Às vésperas de uma audiência pública tardia, oriunda da repercussão e mobilização popular que constrangeu a Câmara de Vereadores a tomar posição e abraçar a discussão, a Prefeitura Municipal mostra-se compelida a enfrentar o debate. O reflexo prático é incerto. Roga-se para que os representantes do Governo, a partir da instauração do primeiro processo democrático acerca do tema, re-avaliem com serenidade as decisões outrora tomadas. O que já foi dito a respeito? Oriundo do meio acadêmico, todo e qualquer profissional de arquitetura, vinculado à docência, serviço público, entidade de classe, ou simplesmente integrado ao mercado (enquanto profissional liberal), não deveria desconhecer as cartas patrimoniais e tratados referentes às questões de intervenção em centros históricos.

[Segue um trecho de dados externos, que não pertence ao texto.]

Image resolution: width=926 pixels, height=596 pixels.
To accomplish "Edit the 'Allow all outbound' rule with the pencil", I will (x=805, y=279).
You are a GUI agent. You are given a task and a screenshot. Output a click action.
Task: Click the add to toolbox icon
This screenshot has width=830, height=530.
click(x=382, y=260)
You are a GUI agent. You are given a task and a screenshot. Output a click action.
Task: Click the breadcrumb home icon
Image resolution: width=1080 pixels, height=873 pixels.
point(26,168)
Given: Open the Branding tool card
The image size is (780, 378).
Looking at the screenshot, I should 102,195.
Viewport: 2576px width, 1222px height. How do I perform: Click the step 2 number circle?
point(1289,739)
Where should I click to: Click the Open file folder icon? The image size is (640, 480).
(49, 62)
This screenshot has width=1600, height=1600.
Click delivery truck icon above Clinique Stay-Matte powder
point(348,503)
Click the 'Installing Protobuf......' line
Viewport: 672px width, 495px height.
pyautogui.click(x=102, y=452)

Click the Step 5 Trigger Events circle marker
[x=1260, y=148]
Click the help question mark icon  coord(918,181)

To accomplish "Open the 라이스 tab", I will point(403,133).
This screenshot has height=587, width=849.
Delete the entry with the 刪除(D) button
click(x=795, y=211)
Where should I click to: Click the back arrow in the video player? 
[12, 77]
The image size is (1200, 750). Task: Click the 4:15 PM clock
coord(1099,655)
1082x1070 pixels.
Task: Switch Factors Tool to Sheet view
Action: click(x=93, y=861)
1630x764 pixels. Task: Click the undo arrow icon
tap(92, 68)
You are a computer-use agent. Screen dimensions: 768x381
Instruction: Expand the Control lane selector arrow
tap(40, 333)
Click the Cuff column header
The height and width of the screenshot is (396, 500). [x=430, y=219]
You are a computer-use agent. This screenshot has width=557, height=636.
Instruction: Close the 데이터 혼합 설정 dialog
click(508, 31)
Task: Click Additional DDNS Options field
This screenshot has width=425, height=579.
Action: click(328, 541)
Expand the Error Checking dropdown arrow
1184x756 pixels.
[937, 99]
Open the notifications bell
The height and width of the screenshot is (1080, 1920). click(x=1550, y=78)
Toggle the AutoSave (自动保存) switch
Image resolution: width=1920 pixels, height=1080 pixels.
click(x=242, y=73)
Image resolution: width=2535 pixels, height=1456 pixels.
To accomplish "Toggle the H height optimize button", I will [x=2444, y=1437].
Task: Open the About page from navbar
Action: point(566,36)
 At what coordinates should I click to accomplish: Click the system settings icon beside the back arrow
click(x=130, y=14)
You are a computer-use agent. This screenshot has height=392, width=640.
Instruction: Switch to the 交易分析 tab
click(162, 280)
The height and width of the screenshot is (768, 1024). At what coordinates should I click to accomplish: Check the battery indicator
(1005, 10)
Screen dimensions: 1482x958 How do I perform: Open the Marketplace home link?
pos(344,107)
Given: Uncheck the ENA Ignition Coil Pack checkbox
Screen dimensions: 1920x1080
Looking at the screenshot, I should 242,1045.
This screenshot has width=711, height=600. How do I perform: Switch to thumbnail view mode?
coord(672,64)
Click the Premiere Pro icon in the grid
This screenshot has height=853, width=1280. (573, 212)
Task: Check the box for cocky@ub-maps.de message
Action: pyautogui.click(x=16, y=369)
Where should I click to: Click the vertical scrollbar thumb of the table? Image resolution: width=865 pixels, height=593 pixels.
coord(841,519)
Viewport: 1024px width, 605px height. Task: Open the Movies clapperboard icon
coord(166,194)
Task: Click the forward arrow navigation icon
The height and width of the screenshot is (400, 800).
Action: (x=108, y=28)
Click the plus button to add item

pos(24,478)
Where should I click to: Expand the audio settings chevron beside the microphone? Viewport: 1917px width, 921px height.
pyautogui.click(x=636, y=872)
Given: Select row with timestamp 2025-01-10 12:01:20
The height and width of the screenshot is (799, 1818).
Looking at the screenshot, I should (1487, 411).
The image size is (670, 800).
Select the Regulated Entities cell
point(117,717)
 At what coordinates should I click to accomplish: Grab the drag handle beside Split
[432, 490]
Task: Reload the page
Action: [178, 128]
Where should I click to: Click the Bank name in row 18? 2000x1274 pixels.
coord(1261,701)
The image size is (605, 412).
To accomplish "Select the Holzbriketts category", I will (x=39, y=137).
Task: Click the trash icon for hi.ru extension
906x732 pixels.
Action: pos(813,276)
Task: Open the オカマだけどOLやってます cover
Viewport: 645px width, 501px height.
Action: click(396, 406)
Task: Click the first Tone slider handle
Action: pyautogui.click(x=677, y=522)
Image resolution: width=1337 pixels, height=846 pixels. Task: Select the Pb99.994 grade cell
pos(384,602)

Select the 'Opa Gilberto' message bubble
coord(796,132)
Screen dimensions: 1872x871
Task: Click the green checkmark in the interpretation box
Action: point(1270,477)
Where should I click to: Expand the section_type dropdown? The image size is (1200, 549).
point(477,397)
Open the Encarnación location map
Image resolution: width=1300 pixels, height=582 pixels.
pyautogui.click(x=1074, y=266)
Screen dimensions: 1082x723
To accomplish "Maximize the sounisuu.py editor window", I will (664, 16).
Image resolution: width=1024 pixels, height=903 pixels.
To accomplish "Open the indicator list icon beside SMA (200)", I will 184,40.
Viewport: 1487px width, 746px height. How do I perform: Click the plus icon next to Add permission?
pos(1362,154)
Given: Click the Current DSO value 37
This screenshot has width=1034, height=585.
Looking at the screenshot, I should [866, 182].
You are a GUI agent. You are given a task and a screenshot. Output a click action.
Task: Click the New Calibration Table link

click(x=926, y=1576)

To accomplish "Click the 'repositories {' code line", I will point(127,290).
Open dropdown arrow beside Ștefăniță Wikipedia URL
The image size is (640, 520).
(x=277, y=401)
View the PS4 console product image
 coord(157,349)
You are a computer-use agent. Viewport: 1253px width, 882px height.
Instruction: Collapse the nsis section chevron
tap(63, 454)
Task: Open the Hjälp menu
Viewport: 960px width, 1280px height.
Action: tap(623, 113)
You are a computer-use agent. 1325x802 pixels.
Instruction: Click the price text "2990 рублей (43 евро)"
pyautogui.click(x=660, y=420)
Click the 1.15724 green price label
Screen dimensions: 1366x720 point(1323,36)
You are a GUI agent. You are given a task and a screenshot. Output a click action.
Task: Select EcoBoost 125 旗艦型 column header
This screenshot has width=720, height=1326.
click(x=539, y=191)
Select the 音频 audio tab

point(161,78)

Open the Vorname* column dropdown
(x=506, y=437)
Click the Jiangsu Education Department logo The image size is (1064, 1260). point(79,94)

Trabalhar com arquitetura e urbanismo é colaborar com a constante re-construção das cidades e do imaginário de seus cidadãos, e que, para reverenciar o passado, mais que tudo, é preciso querer conhecê-lo. A necessidade de homenagear a cultura e a história dos povos que contribuíram para formação da cidade de São Leopoldo residiria nas boas intenções, não fosse o esquecimento da participação lusa, negra ou indígena neste mesmo processo. Salvo melhor juízo, de que ao homenagear a colônia germânica, estaria se prestigiando as demais etnias que ajudaram a construir a cidade, a solução proposta pela municipalidade parece não denotar pesquisa, transparecer investigação ou tampouco demonstrar conhecimento ou aprofundamento teórico. A cristalização desta sucessão de equívocos aponta para a solução simplista de um pretenso estilo, falsamente qualificado de “histórico”, que deturpa a tradição, mal dialogando com elementos da sua própria composição, bem como com os de seu entorno imediato. A apropriação de uma “linguagem” inexistente se mostra ingênua, apelando ao “fachadismo” como estratégia. Em suma, Pastiche.
Bem apontado quando das manifestações de colegas arquitetos que já se posicionaram publicamente acerca da discussão, a sociedade desavisada e desinformada, há muito vem sendo deseducada pela arquitetura equivocada e o sucesso turístico de cidades como Gramado e suas inspirações inquietantemente duvidosas. Chama a atenção que a administração municipal opte por se valer de prática que replica as tentativas “marqueteiras” de captação de recursos federais através do turismo de massas, muitas vezes apoiadas pela pressão e a total falta de compromisso para com a temática do mercado imobiliário, que “vende” conceitos e “traveste” tradições, na tentativa de obter seus ganhos de maneira fácil e por vezes perversa.
Perceber que a agressão ao patrimônio não se dá apenas pelas questões históricas, culturais, estilísticas ou de compreensão tecnologia (falso enxaimel), mas também pelo porte da edificação projetada – 7 andares – e por sua implantação no terreno, é compreender que a decisão municipal põe em risco a recuperação da área central, podendo inviabilizar o possível tombamento de exemplares do conjunto histórico existente no sítio, bem como do centro histórico propriamente dito.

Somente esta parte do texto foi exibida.